** DATA EXTRACTS follows **
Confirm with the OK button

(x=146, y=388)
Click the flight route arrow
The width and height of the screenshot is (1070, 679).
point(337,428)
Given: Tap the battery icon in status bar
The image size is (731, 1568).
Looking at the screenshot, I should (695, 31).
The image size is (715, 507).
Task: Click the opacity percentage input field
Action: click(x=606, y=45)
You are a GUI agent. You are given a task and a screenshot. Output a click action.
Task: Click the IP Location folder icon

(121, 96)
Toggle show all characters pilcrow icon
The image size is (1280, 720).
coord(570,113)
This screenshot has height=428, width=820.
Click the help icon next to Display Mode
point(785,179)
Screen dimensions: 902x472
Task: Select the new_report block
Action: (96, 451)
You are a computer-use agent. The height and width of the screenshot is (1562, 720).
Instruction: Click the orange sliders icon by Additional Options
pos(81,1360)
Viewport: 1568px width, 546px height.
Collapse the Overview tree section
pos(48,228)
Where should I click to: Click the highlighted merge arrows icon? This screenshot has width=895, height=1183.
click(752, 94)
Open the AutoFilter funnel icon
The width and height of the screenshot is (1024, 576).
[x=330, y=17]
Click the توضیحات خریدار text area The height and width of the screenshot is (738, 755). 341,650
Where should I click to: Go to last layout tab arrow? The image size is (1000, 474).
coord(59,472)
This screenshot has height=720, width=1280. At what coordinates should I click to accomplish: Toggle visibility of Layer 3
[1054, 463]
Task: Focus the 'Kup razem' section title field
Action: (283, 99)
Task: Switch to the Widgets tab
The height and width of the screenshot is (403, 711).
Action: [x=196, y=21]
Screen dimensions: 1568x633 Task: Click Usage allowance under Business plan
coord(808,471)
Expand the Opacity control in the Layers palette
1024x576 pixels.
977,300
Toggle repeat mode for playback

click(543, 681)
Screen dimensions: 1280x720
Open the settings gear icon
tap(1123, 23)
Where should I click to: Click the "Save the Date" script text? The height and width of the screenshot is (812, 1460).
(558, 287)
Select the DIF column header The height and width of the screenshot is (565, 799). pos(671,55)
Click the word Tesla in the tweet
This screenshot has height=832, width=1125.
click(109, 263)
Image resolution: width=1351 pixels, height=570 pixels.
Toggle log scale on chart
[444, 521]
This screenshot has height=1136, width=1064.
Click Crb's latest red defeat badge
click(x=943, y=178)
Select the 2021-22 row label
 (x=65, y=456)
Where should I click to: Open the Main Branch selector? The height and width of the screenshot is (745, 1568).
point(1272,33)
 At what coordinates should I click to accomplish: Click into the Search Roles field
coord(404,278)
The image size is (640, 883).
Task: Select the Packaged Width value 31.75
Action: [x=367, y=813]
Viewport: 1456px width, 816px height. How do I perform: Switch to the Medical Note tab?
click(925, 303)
** End of DATA EXTRACTS **
• [WHAT IS EXPECTED]:
All records shown above are to be output exactly.

• [ANSWER SECTION]:
Confirm with the OK button

(x=146, y=388)
Click the flight route arrow
The width and height of the screenshot is (1070, 679).
point(337,428)
Given: Tap the battery icon in status bar
The image size is (731, 1568).
Looking at the screenshot, I should (695, 31).
The image size is (715, 507).
Task: Click the opacity percentage input field
Action: click(x=606, y=45)
You are a GUI agent. You are given a task and a screenshot. Output a click action.
Task: Click the IP Location folder icon

(121, 96)
Toggle show all characters pilcrow icon
The image size is (1280, 720).
coord(570,113)
This screenshot has height=428, width=820.
Click the help icon next to Display Mode
point(785,179)
Screen dimensions: 902x472
Task: Select the new_report block
Action: (96, 451)
You are a computer-use agent. The height and width of the screenshot is (1562, 720).
Instruction: Click the orange sliders icon by Additional Options
pos(81,1360)
Viewport: 1568px width, 546px height.
Collapse the Overview tree section
pos(48,228)
Where should I click to: Click the highlighted merge arrows icon? This screenshot has width=895, height=1183.
click(752, 94)
Open the AutoFilter funnel icon
The width and height of the screenshot is (1024, 576).
[x=330, y=17]
Click the توضیحات خریدار text area The height and width of the screenshot is (738, 755). 341,650
Where should I click to: Go to last layout tab arrow? The image size is (1000, 474).
coord(59,472)
This screenshot has height=720, width=1280. At what coordinates should I click to accomplish: Toggle visibility of Layer 3
[1054, 463]
Task: Focus the 'Kup razem' section title field
Action: (283, 99)
Task: Switch to the Widgets tab
The height and width of the screenshot is (403, 711).
Action: [x=196, y=21]
Screen dimensions: 1568x633 Task: Click Usage allowance under Business plan
coord(808,471)
Expand the Opacity control in the Layers palette
1024x576 pixels.
977,300
Toggle repeat mode for playback

click(543, 681)
Screen dimensions: 1280x720
Open the settings gear icon
tap(1123, 23)
Where should I click to: Click the "Save the Date" script text? The height and width of the screenshot is (812, 1460).
(558, 287)
Select the DIF column header The height and width of the screenshot is (565, 799). pos(671,55)
Click the word Tesla in the tweet
This screenshot has height=832, width=1125.
click(109, 263)
Image resolution: width=1351 pixels, height=570 pixels.
Toggle log scale on chart
[444, 521]
This screenshot has height=1136, width=1064.
Click Crb's latest red defeat badge
click(x=943, y=178)
Select the 2021-22 row label
 (x=65, y=456)
Where should I click to: Open the Main Branch selector? The height and width of the screenshot is (745, 1568).
point(1272,33)
 At what coordinates should I click to accomplish: Click into the Search Roles field
coord(404,278)
The image size is (640, 883).
Task: Select the Packaged Width value 31.75
Action: [x=367, y=813]
Viewport: 1456px width, 816px height. How do I perform: Switch to the Medical Note tab?
click(925, 303)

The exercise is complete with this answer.